[WHAT TO DO]:
Show all lines of the entries in which the word "will" is found.

[INFORMATION SUPPLIED]:

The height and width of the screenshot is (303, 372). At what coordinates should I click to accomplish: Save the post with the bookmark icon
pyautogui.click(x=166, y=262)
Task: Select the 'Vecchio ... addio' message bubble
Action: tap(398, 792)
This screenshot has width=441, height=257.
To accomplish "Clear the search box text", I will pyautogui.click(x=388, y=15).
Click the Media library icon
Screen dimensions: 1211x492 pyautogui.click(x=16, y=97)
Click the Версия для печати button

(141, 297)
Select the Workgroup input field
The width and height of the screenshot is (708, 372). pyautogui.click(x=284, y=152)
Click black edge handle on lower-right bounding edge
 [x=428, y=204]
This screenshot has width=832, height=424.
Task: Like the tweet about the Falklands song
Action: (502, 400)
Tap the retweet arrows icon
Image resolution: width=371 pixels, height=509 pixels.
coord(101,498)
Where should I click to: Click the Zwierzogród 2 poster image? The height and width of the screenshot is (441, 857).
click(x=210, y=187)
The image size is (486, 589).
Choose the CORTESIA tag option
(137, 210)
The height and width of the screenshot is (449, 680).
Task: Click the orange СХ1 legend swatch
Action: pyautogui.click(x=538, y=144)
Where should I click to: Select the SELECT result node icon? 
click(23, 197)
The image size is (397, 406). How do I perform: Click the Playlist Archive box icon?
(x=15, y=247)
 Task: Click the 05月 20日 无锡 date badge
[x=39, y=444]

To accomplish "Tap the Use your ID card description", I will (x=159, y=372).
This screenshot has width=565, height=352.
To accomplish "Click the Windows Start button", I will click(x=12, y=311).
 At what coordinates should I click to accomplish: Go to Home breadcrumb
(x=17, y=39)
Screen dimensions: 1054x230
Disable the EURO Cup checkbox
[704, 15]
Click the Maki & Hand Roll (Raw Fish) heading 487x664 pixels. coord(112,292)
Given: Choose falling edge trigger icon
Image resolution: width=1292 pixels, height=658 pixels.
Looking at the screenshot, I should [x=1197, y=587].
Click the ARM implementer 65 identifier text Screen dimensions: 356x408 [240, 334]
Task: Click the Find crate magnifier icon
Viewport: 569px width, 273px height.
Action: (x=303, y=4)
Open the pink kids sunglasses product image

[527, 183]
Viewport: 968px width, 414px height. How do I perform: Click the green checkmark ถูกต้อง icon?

[WRITTEN RESPONSE]:
To accomplish "Clear the search box text", I will pyautogui.click(x=388, y=15).
To accomplish "Tap the Use your ID card description", I will (x=159, y=372).
To accomplish "Click the Windows Start button", I will click(x=12, y=311).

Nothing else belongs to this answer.